Bradley S Jones; Daniel D Hu; Kathleen R Nicholson; Rachel M Cronin; Simon D Weaver; Matthew M Champion; Patricia A Champion

doi:10.1128/msphere.00005-24

The loss of the PDIM/PGL virulence lipids causes differential secretion of ESX-1 substrates in Mycobacterium marinum

mSphere. 2024 Apr 25:e0000524. doi: 10.1128/msphere.00005-24. Online ahead of print.

Authors

Bradley S Jones^#^{1

2}, Daniel D Hu^#³, Kathleen R Nicholson¹, Rachel M Cronin¹, Simon D Weaver³, Matthew M Champion^{2

3}, Patricia A Champion^{1

2}

Affiliations

¹ Department of Biological Sciences, University of Notre Dame, Notre Dame, Indiana, USA.
² Eck Institute for Global Health, University of Notre Dame, Notre Dame, Indiana, USA.
³ Department of Chemistry and Biochemistry, University of Notre Dame, Notre Dame, Indiana, USA.

^# Contributed equally.

PMID: 38661343
DOI: 10.1128/msphere.00005-24

Abstract

The mycobacterial cell envelope is a major virulence determinant in pathogenic mycobacteria. Specific outer lipids play roles in pathogenesis, modulating the immune system and promoting the secretion of virulence factors. ESX-1 (ESAT-6 system-1) is a conserved protein secretion system required for mycobacterial pathogenesis. Previous studies revealed that mycobacterial strains lacking the outer lipid PDIM have impaired ESX-1 function during laboratory growth and infection. The mechanisms underlying changes in ESX-1 function are unknown. We used a proteo-genetic approach to measure phthiocerol dimycocerosate (PDIM)- and phenolic glycolipid (PGL)-dependent protein secretion in M. marinum, a non-tubercular mycobacterial pathogen that causes tuberculosis-like disease in ectothermic animals.

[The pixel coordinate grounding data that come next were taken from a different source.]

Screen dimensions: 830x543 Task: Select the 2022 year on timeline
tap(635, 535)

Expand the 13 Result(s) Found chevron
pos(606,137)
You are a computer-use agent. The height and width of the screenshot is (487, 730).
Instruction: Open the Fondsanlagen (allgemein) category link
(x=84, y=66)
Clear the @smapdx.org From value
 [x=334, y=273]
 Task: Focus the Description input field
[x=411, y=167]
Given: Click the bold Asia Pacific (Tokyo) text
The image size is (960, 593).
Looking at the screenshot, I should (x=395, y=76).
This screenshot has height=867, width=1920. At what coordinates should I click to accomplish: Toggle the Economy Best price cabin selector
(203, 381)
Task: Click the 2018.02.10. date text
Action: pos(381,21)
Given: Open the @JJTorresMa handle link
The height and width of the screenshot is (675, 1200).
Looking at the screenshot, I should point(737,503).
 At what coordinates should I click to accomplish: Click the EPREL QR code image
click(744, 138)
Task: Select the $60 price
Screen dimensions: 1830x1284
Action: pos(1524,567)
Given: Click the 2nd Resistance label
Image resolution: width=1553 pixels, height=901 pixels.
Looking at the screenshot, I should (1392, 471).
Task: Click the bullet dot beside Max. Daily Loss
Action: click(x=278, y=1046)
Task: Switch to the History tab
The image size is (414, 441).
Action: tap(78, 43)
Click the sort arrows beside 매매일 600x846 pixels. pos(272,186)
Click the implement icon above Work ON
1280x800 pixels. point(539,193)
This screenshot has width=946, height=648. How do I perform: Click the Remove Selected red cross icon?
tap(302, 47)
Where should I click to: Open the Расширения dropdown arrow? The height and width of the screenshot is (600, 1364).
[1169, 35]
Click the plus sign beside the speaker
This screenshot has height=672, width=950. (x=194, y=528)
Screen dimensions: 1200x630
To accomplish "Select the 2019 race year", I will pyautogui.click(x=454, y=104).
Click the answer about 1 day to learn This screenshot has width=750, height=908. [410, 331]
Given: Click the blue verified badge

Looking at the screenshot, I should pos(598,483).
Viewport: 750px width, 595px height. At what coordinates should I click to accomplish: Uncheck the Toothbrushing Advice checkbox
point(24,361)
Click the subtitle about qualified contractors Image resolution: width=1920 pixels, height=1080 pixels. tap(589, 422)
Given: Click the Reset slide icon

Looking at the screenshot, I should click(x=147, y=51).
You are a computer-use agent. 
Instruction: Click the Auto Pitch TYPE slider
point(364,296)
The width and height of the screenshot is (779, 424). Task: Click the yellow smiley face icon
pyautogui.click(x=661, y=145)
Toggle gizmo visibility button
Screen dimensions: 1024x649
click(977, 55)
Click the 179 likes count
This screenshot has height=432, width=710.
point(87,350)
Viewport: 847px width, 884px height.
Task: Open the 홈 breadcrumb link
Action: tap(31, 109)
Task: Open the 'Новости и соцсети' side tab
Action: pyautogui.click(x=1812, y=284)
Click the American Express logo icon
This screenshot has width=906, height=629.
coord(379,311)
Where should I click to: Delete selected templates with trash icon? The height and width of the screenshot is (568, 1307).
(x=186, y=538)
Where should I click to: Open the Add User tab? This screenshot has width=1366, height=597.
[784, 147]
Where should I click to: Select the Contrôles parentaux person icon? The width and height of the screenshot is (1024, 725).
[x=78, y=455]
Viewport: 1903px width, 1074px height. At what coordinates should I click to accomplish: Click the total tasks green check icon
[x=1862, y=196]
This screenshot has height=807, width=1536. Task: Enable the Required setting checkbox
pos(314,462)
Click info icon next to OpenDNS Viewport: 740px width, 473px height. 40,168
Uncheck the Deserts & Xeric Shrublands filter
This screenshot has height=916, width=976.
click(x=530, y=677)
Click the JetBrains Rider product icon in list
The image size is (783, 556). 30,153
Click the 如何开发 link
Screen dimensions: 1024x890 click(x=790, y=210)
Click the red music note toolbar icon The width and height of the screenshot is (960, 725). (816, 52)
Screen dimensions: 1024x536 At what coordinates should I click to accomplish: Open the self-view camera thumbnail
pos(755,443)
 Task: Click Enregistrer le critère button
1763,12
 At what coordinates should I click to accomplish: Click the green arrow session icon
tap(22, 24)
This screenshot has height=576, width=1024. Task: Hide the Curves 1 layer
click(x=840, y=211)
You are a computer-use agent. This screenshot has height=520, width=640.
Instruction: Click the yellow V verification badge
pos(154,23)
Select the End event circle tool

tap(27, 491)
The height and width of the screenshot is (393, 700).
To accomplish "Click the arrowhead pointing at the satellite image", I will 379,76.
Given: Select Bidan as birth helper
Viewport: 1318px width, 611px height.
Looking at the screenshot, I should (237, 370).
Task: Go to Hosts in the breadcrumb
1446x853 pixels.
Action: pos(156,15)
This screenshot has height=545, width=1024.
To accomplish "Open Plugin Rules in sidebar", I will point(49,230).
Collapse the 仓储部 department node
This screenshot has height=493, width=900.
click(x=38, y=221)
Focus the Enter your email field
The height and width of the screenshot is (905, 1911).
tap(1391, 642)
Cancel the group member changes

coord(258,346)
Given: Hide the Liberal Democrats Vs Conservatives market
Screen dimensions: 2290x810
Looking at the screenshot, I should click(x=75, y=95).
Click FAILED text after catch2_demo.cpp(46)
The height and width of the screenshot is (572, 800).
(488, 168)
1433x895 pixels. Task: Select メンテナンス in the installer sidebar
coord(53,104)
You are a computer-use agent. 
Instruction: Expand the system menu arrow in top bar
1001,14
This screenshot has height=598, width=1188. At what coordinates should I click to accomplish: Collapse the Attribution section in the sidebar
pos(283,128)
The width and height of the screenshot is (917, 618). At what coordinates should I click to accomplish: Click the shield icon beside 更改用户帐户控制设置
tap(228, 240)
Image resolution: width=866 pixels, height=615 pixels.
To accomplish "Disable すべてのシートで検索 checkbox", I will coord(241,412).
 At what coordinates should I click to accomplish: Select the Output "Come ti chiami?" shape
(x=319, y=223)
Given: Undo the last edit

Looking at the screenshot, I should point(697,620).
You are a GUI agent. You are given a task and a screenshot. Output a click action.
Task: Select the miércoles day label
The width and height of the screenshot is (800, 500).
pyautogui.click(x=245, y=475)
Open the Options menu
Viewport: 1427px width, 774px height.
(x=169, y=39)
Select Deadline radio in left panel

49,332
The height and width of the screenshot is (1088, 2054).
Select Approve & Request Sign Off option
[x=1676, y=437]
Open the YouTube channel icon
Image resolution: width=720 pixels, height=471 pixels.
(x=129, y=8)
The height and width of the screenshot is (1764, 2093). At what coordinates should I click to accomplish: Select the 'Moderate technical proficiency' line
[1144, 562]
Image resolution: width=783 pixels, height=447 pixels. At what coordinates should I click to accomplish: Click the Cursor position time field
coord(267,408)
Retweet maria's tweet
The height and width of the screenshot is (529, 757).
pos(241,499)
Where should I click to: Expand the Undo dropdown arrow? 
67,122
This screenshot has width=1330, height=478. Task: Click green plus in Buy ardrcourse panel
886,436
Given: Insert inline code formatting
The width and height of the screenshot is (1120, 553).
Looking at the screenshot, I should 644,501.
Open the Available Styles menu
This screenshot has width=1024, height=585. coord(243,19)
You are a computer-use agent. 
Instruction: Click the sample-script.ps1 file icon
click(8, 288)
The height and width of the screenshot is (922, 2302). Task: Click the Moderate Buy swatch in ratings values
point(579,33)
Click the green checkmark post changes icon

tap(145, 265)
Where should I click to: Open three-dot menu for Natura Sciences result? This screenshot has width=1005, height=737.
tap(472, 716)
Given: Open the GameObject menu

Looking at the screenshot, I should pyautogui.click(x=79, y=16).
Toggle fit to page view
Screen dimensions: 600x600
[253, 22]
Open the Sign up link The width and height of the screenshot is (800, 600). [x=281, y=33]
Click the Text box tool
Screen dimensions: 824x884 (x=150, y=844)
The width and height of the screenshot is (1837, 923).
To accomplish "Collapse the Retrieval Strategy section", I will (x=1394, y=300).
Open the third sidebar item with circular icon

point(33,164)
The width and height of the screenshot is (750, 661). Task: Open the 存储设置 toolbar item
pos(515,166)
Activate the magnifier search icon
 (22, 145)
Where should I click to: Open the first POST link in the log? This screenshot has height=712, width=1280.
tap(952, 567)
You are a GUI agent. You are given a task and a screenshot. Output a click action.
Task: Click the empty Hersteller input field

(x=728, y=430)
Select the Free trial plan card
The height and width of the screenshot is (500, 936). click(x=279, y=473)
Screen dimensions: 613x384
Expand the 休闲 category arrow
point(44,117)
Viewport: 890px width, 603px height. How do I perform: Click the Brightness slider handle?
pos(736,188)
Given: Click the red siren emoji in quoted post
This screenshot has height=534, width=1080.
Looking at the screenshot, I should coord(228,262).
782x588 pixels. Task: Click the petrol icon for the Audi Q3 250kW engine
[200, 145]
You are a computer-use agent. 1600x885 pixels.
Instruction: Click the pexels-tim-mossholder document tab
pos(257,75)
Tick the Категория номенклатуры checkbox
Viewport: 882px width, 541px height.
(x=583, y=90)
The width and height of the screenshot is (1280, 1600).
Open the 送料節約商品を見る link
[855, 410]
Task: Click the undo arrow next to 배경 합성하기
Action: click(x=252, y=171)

Importantly, M. marinum is a well-established model for mycobacterial pathogenesis. Our findings showed that M. marinum strains without PDIM and PGL showed specific, significant reductions in protein secretion compared to the WT and complemented strains. We recently established a hierarchy for the secretion of ESX-1 substrates in four (I-IV) groups. Loss of PDIM differentially impacted secretion of Group III and IV ESX-1 substrates, which are likely the effectors of pathogenesis. Our data suggest that the altered secretion of specific ESX-1 substrates is responsible for the observed ESX-1-related effects in PDIM-deficient strains.IMPORTANCEMycobacterium tuberculosis, the cause of human tuberculosis, killed an estimated 1.3 million people in 2022. Non-tubercular mycobacterial species cause acute and chronic human infections. Understanding how these bacteria cause disease is critical. Lipids in the cell envelope are essential for mycobacteria to interact with the host and promote disease. Strains lacking outer lipids are attenuated for infection, but the reasons are unclear. Our research aims to identify a mechanism for attenuation of mycobacterial strains without the PDIM and PGL outer lipids in M. marinum. These findings will enhance our understanding of the importance of lipids in pathogenesis and how these lipids contribute to other established virulence mechanisms.

Keywords: ESX-1; Mycobacterium; PDIM; proteomics; secretion.